I know he's only playing the tortured romantic in his breakthrough single "Somebody That I Used to Know" -- currently No. 1 on Billboard's Hot 100 -- and its equally wildly popular video, but what you see and hear might be exactly what you get.
Most performers, give or take a Kings of Leon, would welcome the Glee treatment on one of their songs. It's not just for fun. It can help boost a rising single up the charts (see fun.'s "We Are Young"), or, as it did with Journey's "Don't Stop Believin'," make a golden oldie even hotter than it was the first time around.
Goyte's "Somebody That I Used to Know" was doing just fine without Glee, thank you, but after the song was featured on the show's April 10 episode, the single, which had been hovering in the upper reaches of the Hot 100 for weeks, finally made one last mad dash to No. 1.

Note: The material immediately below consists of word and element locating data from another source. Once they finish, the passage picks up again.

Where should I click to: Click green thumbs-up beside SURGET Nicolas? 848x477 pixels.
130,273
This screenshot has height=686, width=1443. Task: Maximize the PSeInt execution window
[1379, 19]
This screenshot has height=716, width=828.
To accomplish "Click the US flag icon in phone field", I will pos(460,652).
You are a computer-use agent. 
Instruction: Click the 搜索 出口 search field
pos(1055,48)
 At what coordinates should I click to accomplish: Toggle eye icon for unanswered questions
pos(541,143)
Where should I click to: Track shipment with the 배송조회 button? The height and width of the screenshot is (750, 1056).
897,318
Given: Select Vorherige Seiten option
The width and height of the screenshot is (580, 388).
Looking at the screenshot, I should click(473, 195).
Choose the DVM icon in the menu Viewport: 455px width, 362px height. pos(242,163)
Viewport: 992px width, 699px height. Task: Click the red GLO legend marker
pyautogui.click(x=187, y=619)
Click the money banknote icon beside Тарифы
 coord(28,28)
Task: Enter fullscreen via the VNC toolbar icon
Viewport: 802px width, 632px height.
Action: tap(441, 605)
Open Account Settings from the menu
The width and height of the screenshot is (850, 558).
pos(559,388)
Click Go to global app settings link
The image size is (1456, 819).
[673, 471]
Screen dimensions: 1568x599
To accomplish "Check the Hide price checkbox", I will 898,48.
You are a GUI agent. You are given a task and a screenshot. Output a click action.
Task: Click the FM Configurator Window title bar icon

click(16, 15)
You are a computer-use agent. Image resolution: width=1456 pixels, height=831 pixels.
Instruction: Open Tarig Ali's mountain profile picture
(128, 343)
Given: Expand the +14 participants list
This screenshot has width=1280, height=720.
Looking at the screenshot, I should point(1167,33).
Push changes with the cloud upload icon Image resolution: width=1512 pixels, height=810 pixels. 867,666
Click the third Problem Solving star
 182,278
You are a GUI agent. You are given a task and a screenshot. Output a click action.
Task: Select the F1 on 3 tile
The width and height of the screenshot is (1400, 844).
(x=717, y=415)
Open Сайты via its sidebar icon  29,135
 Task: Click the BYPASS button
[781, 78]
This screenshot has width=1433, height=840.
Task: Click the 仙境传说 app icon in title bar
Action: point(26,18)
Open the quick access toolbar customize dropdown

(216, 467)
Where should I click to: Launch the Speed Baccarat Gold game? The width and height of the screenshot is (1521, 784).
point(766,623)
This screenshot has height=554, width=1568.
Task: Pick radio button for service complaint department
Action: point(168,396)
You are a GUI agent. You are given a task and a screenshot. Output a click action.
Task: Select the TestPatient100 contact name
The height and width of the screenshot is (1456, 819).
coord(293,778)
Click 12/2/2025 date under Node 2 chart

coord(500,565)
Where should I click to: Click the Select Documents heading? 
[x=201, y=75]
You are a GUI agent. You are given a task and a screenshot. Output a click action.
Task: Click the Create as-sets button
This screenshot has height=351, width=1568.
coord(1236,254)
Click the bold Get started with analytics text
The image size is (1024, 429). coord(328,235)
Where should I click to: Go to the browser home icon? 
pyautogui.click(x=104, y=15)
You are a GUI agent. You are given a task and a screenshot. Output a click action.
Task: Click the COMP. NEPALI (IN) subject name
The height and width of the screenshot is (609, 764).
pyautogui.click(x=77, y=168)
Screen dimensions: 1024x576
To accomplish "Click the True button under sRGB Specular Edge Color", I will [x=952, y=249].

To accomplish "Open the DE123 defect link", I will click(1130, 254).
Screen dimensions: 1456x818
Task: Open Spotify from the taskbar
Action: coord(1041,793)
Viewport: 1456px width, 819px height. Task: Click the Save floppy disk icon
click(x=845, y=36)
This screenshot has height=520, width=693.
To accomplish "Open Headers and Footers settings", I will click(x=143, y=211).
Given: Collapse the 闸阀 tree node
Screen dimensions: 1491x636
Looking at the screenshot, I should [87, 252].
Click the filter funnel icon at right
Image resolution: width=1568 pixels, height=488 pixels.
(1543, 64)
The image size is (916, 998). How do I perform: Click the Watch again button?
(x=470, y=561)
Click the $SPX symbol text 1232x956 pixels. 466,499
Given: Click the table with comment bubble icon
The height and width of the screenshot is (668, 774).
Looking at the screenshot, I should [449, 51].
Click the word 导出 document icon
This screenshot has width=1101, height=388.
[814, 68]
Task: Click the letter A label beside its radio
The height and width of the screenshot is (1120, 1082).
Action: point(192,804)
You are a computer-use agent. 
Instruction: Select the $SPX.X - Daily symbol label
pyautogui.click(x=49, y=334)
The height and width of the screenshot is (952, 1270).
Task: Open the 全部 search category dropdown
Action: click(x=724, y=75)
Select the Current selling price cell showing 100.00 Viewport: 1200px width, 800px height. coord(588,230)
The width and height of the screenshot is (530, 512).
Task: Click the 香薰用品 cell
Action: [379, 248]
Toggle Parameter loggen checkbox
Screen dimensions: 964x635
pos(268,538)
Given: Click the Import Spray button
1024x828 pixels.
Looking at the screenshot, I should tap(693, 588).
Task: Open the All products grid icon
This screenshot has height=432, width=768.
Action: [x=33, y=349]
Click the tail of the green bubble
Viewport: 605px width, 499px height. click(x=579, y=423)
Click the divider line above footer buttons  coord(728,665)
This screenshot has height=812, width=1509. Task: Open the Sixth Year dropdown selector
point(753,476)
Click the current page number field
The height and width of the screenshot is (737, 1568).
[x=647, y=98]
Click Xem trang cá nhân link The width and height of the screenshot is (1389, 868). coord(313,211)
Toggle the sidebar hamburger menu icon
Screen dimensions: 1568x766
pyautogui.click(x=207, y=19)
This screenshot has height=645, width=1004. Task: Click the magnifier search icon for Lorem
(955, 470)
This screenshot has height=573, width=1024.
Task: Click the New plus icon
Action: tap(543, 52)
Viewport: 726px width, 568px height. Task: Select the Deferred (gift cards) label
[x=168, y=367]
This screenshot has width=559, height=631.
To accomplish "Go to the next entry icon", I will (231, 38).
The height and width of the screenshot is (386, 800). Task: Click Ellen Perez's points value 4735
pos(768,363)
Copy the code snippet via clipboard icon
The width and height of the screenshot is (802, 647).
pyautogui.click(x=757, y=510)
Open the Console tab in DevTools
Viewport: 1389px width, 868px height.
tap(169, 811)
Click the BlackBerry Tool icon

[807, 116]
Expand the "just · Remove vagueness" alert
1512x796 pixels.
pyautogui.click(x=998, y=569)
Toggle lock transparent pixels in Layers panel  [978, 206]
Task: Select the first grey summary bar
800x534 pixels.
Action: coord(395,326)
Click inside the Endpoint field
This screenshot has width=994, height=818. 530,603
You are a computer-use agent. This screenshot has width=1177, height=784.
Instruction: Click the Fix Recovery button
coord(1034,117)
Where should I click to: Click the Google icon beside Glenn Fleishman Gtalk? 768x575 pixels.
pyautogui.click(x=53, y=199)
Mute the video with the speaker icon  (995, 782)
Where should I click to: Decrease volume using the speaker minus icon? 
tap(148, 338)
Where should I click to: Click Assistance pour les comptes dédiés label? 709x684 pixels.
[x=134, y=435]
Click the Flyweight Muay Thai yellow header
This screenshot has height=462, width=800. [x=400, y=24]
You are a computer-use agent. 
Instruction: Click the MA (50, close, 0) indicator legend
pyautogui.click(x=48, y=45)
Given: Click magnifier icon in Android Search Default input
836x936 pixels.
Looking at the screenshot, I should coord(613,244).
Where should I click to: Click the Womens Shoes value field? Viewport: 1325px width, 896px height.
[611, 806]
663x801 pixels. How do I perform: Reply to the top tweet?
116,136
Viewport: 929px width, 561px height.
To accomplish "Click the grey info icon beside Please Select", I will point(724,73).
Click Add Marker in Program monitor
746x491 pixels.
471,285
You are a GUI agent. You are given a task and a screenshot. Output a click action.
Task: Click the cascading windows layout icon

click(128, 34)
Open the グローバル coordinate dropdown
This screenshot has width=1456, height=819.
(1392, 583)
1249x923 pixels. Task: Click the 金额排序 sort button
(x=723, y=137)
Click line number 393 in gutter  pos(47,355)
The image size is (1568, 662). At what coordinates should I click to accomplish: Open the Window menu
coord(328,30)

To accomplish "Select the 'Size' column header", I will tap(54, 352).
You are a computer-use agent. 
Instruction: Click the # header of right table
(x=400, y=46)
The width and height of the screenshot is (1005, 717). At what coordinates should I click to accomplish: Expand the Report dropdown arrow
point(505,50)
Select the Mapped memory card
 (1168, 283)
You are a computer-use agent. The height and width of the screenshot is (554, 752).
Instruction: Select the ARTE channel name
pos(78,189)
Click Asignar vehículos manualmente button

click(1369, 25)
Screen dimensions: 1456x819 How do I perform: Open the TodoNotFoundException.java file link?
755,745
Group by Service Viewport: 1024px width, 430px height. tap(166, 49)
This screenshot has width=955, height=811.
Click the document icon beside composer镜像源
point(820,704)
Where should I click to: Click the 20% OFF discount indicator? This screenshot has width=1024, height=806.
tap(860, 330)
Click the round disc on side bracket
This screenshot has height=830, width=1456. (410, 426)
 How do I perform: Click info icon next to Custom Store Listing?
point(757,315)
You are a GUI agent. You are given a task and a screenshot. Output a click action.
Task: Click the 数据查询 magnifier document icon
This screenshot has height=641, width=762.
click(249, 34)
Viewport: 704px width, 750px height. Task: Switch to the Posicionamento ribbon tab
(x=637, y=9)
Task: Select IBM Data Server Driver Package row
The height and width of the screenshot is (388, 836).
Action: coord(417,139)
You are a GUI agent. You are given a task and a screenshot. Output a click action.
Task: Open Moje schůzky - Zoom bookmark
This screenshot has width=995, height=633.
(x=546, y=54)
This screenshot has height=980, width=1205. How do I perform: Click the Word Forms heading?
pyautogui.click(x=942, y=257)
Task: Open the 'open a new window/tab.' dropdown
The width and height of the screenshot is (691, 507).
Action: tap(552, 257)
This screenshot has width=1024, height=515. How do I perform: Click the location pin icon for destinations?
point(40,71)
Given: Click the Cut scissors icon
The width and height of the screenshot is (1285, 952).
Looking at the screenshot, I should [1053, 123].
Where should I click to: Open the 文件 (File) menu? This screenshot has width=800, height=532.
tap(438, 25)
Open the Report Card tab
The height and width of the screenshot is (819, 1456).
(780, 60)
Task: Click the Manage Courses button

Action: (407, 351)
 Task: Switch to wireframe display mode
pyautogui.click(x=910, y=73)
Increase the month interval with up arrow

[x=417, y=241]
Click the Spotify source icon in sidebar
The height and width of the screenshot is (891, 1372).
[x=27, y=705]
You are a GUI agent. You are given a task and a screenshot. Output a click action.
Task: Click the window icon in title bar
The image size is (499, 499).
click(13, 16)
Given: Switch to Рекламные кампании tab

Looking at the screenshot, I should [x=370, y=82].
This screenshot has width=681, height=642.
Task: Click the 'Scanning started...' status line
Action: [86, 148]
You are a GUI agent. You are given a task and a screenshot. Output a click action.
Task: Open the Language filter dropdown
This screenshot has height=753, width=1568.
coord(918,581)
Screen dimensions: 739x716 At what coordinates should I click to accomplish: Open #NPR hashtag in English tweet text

Gotye, alas, was not amused -- or impressed. His review of the Glee take included the words "dry" and "dinky and wrong" and the metaphor "like it's playing to you from a cardboard box." Although he eventually backtracked (he conceded that the xylophone hook in his song was "kind of dinky" and that "it was really clever to transpose the song to two guys"), I'm pretty certain that he meant what he said the first time.
I think Gotye should relax -- "Somebody That I Used to Know" has gotten off pretty easy so far. When you record such a quirky song and attach an equally off-center video to it, the body of work becomes even more ripe for parody and, of course, immortality on YouTube, especially if you cast animal or kids as the stars of the show.
As much as I love both in real life, I must admit, animals and kids just don't do it for me on YouTube. So when my friend Trudi sent me a video of two children lip-syncing the Gotye hit in the back seat of a car, my first instinct was to press delete without actually watching it. I mean, it's not like they were going to be actually singing it, which may have rocked in that so-good-it's-bad way. But my recently near-overpowering daddy instincts kicked in, and I gave it a cursory view.
I'm glad I did. The 6-year-olds are adorable, and although they make Britney Spears look like a pro at the ancient pop art of lip syncing, they also made me appreciate the song, which was never one of my chart favorites, in a way that I hadn't before. I'm not sure if they understand what Gotye is singing about, but the girl, though she only gets the focus for Kimbra's short verse, seems to already know a thing or two about love and loss.
Who knows if Gotye has seen the video, or how he feels about kids -- and animals? I get the distinct impression that he doesn't spend much time on YouTube. But if he has any complaints about how it sounds, this time, he only has himself to blame.